What is ovarian cancer?
Ovarian cancer is a malignant tumor that develops in the cells of the organ that produces eggs and female hormones. Every year it affects more than 5,000 women in France, aged around 65 years. 90% of these are epithelial ovarian cancers, two thirds of which are high-grade serous carcinomas. There are also rarer subtypes of ovarian cancer, such as endometrioid cancers or clear cell cancers, which are the focus areas of Institut Curie's dedicated efforts.
The institute is actively involved in a national database, called TMRG (Gynecological Rare Malignant Tumors), which compiles data on patients with rare ovarian cancers, collected as part of multidisciplinary consultation meetings to help pinpoint the diagnosis and assist patient management. Expert pathologists from the PATHGYN network at Institut Curie review cases from the TMRG database. Several members of the gynecology committee at Institut Curie actively participate in the monthly multidisciplinary meetings of the TMRG group.
Risk factors
There are various risk factors for ovarian cancer - age and nulliparity (absence of pregnancy) being the main ones. In 10 to 15% of cases, this cancer occurs due to genetic predispositions.
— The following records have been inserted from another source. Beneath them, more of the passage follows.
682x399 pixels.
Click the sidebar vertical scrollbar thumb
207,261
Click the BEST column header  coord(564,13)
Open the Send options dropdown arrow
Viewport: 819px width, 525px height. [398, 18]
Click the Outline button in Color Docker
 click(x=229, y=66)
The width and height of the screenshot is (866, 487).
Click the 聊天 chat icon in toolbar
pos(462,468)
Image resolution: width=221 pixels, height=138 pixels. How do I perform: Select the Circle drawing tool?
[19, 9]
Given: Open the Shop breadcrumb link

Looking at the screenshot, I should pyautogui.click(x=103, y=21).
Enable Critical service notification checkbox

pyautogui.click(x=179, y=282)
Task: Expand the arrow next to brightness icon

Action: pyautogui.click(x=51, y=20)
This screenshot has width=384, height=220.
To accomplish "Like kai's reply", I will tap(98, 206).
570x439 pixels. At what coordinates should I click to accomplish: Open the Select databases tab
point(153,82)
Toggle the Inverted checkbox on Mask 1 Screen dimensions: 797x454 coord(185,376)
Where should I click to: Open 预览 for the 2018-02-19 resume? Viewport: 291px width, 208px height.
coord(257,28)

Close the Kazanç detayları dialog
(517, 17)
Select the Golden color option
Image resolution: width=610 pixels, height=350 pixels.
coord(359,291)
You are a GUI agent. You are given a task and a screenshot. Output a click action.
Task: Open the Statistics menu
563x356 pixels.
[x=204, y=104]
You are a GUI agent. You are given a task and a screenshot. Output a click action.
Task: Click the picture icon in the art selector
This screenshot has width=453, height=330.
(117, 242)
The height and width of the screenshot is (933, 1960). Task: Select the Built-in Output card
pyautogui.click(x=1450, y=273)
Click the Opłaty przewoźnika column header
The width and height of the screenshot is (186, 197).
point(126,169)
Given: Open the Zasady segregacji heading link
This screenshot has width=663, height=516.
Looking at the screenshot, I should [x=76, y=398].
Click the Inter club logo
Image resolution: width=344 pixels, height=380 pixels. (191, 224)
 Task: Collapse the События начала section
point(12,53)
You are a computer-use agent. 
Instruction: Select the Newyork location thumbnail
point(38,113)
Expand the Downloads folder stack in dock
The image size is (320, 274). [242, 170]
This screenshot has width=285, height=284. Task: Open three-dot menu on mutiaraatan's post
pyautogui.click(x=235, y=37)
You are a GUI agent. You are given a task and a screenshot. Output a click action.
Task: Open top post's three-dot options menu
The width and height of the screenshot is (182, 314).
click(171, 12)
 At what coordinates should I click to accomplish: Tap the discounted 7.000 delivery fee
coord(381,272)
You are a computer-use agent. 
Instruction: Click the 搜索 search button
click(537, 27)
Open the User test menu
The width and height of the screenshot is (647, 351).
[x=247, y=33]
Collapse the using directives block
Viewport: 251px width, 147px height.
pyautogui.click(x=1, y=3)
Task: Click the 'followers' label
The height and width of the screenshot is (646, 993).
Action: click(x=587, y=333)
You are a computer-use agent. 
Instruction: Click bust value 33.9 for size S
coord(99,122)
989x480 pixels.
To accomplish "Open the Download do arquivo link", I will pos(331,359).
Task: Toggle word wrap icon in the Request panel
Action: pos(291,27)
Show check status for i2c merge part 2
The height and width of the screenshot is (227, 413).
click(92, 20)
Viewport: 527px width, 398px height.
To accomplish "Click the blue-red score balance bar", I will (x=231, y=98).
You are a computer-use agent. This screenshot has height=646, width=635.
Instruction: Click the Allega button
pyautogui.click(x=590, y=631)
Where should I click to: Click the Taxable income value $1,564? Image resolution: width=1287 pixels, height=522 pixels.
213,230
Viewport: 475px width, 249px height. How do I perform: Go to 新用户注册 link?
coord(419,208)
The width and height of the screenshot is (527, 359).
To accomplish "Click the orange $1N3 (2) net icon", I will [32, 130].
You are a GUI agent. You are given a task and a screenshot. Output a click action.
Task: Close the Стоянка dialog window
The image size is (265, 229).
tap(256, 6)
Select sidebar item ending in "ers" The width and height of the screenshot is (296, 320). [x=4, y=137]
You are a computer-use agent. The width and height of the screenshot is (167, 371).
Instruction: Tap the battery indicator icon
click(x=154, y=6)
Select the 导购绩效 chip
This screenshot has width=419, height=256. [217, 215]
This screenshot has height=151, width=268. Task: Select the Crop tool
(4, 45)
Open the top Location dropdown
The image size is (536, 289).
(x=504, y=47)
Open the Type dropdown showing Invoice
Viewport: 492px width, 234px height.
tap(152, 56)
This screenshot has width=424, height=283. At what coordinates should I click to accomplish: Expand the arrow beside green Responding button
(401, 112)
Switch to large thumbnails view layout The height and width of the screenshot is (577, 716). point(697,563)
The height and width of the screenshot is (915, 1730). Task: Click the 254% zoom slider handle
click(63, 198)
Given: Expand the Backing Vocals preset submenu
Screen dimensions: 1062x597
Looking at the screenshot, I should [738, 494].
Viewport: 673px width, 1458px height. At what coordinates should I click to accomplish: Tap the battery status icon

Women with BRCA1 or BRCA2 gene alteration, or those affected by Lynch syndrome (alteration on the gene MSH1, MSH6, MLH1 or PMS2) have a higher risk of developing ovarian cancer, and are diagnosed at a younger age, around 50. Removal of the ovaries and tubes may in this situation be recommended in order to reduce the risk of cancer occurrence. Conversely, taking estrogen-progestin contraception or tubal ligation have a protective effect.
The Institute of Women’s Cancers
By placing women at the heart of research and innovation, the Institute of Women's Cancers is committed to lastingly reducing the incidence and mortality of these cancers, while fundamentally transforming the patient experience.
Co-founded by Institut Curie, PSL University, and Inserm, the Institute of Women's Cancers is a University Hospital Institute (IHU) and a recipient of the France 2030 excellence label.
The Institute was founded on a core conviction: that preventing, treating, and supporting patients with these cancers requires moving beyond a tumor-centered approach.
What sets it apart is a holistic, highly personalized model at the cutting edge of adaptive medicine — one that accounts for women's biological, clinical, psychological, and social trajectories throughout their disease and beyond.
Physicians, healthcare professionals, researchers, data scientists, and experts in humanities and social sciences — working hand in hand with patients themselves — are bringing their expertise together to address breast and gynecological cancers across the full continuum of care: prevention, diagnosis, treatment, follow-up, and long-term quality of life.